• [Work required]:
The response must be made up of the lines in the entries below that contain "status".

• [Records for the task]:
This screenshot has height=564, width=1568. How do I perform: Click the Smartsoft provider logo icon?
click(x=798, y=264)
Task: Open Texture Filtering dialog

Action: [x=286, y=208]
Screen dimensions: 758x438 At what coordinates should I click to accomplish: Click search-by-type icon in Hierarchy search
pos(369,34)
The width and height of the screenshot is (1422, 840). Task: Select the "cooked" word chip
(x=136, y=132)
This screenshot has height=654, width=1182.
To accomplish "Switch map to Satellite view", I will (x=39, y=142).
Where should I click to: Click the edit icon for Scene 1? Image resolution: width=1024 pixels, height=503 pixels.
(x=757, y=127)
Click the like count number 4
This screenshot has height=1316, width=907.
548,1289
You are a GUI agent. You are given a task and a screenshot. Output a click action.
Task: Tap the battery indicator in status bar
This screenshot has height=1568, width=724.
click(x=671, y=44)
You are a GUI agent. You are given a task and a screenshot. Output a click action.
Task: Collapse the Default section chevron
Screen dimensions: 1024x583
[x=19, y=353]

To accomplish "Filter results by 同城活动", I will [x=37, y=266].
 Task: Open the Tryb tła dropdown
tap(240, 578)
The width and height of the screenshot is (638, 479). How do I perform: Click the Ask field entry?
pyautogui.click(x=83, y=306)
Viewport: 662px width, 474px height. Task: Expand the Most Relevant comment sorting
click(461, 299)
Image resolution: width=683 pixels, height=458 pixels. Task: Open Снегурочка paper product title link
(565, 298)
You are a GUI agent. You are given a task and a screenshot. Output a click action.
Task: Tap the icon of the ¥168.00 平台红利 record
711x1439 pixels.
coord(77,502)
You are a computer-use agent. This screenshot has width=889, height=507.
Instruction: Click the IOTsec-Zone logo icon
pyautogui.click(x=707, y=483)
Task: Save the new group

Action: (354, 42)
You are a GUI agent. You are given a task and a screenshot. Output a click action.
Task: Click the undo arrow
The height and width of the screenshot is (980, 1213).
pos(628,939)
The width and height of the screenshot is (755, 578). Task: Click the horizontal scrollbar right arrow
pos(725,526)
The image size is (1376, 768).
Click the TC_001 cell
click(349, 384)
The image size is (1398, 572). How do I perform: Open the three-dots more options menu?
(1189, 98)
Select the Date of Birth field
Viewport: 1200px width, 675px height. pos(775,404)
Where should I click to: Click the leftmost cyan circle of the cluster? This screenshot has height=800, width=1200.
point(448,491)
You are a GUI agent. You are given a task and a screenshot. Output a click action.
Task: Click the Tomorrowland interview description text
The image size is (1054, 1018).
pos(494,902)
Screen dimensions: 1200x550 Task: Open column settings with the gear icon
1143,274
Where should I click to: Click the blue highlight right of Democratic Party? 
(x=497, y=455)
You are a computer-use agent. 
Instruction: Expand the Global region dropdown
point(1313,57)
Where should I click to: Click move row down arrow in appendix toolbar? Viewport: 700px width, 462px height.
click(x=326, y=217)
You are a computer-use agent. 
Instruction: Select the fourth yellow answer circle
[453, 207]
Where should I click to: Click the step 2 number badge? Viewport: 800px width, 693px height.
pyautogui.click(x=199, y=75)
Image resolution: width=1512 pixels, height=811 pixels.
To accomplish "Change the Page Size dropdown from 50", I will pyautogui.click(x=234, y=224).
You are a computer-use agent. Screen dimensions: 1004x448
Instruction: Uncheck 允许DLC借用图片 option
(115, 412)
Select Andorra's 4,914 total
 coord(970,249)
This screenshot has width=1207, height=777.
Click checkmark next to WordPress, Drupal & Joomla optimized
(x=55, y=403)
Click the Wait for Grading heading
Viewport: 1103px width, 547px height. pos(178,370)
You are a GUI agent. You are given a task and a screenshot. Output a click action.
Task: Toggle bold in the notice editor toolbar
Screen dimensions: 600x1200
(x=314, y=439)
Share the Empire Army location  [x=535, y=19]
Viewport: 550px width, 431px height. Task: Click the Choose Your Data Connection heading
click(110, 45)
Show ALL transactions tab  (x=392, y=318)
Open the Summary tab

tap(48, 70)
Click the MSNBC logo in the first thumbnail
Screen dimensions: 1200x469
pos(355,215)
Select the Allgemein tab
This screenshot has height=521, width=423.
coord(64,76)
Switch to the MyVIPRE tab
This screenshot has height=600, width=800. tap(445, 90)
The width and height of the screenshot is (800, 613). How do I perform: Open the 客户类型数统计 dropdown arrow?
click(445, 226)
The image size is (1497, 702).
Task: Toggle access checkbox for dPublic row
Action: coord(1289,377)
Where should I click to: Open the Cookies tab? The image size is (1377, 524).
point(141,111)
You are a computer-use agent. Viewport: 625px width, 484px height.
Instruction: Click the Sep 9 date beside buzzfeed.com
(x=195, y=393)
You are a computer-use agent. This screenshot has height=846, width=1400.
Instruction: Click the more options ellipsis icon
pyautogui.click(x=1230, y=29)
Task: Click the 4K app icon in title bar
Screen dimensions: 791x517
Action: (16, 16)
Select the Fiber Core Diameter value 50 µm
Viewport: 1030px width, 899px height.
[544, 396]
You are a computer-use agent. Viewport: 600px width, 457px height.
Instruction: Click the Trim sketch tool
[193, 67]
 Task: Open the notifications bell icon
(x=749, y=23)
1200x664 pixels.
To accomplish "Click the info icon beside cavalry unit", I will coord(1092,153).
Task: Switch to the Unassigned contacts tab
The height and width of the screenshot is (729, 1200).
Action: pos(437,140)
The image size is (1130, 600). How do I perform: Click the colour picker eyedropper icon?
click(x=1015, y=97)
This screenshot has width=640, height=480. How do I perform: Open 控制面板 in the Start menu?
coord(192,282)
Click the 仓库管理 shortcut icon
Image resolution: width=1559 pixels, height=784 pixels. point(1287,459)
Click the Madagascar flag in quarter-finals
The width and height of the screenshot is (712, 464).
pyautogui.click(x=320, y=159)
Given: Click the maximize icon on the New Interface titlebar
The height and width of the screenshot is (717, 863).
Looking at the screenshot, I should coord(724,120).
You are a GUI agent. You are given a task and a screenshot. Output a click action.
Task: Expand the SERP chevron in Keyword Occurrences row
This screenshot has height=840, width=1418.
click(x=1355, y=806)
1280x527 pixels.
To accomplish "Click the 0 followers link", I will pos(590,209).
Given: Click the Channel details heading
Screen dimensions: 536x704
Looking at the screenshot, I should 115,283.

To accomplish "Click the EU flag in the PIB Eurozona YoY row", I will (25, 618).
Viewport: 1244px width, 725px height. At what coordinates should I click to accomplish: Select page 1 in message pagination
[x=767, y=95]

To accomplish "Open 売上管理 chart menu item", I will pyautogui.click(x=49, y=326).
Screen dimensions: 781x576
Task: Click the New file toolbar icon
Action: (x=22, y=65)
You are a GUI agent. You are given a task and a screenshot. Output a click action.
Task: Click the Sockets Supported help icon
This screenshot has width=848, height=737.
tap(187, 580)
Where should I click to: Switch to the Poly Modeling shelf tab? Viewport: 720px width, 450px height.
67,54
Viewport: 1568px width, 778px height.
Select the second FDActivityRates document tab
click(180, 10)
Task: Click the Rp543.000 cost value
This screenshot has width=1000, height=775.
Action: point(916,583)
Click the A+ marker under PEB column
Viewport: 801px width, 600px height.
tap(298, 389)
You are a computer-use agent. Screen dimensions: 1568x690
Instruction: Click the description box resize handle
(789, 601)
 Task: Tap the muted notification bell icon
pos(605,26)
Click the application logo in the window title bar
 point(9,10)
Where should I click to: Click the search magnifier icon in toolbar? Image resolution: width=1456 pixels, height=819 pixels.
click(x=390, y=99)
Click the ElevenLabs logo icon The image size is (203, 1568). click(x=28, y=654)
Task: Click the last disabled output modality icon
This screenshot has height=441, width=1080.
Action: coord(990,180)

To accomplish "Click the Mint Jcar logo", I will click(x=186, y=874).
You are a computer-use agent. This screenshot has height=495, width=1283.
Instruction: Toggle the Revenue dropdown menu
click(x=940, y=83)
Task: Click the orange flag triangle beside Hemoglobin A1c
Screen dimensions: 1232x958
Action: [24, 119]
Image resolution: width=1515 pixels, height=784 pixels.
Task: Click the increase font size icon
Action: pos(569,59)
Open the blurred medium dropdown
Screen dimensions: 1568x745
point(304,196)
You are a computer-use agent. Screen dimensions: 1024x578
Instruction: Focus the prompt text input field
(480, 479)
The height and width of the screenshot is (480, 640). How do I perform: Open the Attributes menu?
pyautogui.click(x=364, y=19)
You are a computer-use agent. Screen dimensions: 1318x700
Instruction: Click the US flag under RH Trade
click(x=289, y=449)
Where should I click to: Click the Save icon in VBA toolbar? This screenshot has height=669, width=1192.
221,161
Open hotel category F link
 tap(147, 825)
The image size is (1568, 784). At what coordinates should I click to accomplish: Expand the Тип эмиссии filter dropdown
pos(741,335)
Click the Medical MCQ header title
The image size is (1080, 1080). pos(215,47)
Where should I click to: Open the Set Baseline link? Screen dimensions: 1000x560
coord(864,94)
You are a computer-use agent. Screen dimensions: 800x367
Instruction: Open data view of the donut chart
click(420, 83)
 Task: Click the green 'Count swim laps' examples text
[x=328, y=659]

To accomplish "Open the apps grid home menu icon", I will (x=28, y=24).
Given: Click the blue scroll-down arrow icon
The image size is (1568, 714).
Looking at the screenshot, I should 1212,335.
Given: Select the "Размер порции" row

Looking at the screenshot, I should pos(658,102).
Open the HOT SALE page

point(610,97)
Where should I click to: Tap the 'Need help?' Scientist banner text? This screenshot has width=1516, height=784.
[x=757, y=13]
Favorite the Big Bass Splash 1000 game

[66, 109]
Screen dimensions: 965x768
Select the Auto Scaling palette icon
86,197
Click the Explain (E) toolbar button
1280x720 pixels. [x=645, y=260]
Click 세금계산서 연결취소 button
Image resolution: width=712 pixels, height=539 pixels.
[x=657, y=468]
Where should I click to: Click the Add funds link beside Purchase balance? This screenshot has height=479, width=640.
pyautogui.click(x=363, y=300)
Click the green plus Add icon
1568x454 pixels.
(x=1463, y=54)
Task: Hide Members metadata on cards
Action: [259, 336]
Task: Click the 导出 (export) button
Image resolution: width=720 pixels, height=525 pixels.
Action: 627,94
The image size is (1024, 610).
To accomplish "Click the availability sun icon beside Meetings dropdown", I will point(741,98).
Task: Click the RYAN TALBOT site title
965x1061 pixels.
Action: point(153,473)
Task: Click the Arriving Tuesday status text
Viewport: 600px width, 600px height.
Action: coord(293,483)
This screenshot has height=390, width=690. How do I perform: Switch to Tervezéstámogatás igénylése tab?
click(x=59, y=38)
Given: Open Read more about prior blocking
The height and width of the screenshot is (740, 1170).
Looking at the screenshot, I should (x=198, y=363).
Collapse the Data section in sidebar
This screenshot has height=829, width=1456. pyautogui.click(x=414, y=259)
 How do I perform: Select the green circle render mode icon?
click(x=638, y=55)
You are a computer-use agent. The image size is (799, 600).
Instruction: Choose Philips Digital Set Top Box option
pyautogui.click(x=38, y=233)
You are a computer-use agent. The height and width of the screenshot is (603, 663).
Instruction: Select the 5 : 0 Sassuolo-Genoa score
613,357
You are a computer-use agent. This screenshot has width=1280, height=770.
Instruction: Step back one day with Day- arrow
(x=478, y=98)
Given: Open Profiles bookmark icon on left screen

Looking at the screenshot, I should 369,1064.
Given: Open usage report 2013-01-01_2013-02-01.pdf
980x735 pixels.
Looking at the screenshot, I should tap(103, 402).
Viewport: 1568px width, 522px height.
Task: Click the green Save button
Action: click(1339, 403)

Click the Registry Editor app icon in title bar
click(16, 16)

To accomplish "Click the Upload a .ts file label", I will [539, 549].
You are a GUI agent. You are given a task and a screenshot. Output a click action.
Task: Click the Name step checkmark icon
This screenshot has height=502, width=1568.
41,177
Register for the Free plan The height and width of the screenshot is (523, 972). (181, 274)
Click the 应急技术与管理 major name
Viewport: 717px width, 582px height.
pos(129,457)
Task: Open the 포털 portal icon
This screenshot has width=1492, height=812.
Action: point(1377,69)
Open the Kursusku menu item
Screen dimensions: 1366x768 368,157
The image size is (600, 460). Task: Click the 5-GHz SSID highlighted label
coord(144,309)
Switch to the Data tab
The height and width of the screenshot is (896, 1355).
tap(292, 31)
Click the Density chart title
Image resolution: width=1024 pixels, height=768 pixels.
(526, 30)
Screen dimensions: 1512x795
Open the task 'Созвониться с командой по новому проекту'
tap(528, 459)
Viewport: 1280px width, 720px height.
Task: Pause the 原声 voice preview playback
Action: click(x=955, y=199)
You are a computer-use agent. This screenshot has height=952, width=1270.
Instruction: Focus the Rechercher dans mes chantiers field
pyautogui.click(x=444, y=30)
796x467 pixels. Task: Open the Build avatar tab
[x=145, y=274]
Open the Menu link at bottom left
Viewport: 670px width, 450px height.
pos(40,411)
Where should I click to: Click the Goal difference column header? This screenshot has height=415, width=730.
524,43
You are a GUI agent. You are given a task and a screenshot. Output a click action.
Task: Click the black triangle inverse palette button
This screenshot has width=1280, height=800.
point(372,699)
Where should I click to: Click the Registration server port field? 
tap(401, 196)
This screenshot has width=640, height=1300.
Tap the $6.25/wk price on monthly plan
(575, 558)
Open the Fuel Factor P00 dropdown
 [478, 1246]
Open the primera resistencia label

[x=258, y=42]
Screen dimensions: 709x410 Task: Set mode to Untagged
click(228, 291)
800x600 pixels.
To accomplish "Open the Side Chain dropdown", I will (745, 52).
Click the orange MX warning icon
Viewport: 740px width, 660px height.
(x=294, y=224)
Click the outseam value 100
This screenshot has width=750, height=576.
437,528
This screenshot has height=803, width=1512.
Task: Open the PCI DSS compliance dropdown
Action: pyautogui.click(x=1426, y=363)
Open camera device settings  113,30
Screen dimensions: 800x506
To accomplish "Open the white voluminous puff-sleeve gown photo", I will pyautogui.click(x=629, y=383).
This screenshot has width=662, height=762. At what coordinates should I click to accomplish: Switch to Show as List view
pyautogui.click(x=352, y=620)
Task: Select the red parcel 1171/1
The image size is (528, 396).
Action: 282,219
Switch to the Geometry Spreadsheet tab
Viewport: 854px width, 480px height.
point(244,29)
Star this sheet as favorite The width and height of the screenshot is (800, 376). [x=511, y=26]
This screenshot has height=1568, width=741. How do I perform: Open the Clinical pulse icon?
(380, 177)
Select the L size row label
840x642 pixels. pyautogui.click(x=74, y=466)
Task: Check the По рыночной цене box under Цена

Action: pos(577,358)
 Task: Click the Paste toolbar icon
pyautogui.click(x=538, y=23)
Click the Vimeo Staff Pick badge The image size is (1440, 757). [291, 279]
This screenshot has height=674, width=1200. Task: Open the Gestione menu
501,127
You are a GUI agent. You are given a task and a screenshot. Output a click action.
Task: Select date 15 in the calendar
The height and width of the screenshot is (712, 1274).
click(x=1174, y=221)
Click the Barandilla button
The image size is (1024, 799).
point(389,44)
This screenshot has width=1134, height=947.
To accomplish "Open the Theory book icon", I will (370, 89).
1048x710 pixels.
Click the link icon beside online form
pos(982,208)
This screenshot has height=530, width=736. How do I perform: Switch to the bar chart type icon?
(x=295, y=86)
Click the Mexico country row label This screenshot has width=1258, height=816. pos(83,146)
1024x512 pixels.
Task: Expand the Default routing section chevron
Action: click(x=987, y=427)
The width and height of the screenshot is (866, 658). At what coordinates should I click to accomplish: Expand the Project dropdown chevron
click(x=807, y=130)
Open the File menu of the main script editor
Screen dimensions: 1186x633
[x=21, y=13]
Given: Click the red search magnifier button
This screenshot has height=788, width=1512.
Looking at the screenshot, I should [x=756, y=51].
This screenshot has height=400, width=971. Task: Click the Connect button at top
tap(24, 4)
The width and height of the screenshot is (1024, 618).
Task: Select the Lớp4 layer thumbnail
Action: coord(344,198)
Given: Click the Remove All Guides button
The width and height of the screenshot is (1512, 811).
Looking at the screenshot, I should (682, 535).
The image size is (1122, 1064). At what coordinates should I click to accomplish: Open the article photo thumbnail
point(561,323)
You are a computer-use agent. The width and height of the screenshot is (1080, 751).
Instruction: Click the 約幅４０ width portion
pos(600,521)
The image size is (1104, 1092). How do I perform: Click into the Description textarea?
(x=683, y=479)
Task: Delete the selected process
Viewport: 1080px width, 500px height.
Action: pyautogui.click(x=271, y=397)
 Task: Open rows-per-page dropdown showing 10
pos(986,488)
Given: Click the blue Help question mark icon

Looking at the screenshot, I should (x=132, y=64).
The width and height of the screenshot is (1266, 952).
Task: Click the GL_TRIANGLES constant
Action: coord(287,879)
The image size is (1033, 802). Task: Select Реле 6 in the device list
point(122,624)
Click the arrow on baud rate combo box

• [Written response]:
Task: Tap the battery indicator in status bar
Task: Click the Arriving Tuesday status text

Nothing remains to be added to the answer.